Written By Brian Hicks

Posted April 22, 2009




Given the momentous rally in the stock market, a little bit of pesky reality was introduced by the International Monetary Fund (IMF) this morning.

According to the IMF, The world economy will contract in 2009 for the first time since the Second World War, with every major country suffering a deep recession.

Here’s the latest on the expectations for the current downturn.

From the BBC by Steven Schifferes entitled: “Deeper” recession ahead says IMF

“The global economy is set to decline by 1.3% in 2009, in the first global recession since World War II, the International Monetary Fund (IMF) says.

In January, the IMF had predicted world output would increase by 0.5% in 2009. It now projects that the UK will see its economy shrink by 4.1% in 2009, and by a further 0.4% in 2010.
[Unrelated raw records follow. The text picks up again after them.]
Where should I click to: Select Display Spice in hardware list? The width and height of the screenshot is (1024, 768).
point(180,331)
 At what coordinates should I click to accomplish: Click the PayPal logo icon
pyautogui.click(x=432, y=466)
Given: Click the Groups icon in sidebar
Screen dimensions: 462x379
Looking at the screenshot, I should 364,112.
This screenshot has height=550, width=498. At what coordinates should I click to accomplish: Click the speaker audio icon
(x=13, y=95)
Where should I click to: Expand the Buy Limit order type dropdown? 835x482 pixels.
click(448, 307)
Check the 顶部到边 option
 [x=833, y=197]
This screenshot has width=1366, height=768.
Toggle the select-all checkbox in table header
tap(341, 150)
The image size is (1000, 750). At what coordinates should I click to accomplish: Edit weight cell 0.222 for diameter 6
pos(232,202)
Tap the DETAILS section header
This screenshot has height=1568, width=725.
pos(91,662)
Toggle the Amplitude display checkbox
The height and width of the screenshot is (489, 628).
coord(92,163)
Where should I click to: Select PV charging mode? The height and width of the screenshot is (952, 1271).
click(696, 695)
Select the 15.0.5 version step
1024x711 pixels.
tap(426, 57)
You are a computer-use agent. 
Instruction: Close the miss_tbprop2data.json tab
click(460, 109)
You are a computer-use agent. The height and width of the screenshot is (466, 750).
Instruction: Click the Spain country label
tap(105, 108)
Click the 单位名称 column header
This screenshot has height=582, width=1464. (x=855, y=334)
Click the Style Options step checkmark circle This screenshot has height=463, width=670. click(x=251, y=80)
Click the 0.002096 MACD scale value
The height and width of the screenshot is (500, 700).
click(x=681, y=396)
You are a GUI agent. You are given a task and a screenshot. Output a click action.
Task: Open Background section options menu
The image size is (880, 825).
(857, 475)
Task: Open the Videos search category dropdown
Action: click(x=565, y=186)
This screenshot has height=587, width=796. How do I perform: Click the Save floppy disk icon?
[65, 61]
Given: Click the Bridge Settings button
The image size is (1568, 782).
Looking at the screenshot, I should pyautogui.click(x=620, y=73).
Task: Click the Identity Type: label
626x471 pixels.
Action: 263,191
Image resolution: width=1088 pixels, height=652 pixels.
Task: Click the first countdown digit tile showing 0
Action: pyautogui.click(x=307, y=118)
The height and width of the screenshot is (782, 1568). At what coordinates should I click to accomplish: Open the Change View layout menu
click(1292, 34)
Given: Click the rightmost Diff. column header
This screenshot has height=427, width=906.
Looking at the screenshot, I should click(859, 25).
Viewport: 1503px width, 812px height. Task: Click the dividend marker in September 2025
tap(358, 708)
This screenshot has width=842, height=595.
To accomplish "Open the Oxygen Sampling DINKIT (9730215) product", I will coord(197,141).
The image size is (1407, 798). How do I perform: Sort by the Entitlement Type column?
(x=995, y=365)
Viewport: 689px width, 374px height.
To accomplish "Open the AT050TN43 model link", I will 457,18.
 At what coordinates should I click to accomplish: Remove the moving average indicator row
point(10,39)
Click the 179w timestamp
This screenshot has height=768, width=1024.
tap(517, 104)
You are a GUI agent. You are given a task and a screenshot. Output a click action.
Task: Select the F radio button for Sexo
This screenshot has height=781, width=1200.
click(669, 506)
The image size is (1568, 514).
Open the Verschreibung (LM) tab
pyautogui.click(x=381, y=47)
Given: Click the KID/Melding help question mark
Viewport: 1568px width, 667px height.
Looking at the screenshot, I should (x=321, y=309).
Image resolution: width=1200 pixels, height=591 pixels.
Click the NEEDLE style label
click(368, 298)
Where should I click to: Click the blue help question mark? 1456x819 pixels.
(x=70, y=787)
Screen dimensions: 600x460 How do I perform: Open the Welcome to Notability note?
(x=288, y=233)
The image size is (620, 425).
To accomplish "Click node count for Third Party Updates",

But other major economies are predicted to shrink even more, with Germany declining by 5.6%, Japan by 6.2%, and Italy by 4.4% in 2009. The prospects for the advanced economies are not much brighter in 2010, with an overall forecast of zero growth.

The IMF says this represents “by far the deepest post-World War II recession” with an actual decline in output in countries making up 75% of the world economy.

Currently, output is falling by an “unprecedented” 7.5% annual rate in the rich countries in the last quarter of 2008, and the IMF expects the same rate of decline in the first quarter of this year.

Only a recovery in developing and emerging market countries will propel the world economy back into positive growth in 2010, albeit at a relatively weak level of 1.9%.

The prospects for world trade are even gloomier, with the IMF now forecasting world trade volumes to decline by 11% in 2009, and barely grow at all in 2010.

At the heart of the crisis is the continuing overhang of losses in the financial sector, which the IMF now estimates at $4tn, four times higher than it projected just one year ago.

And it warns that the current outlook is “exceptionally uncertain, with risks still weighting on the downside.”

It says the main risk is that “policies may be insufficient to arrest the negative feedback between deteriorating financial conditions and weakening economies in the face of limited public support for policy actions.”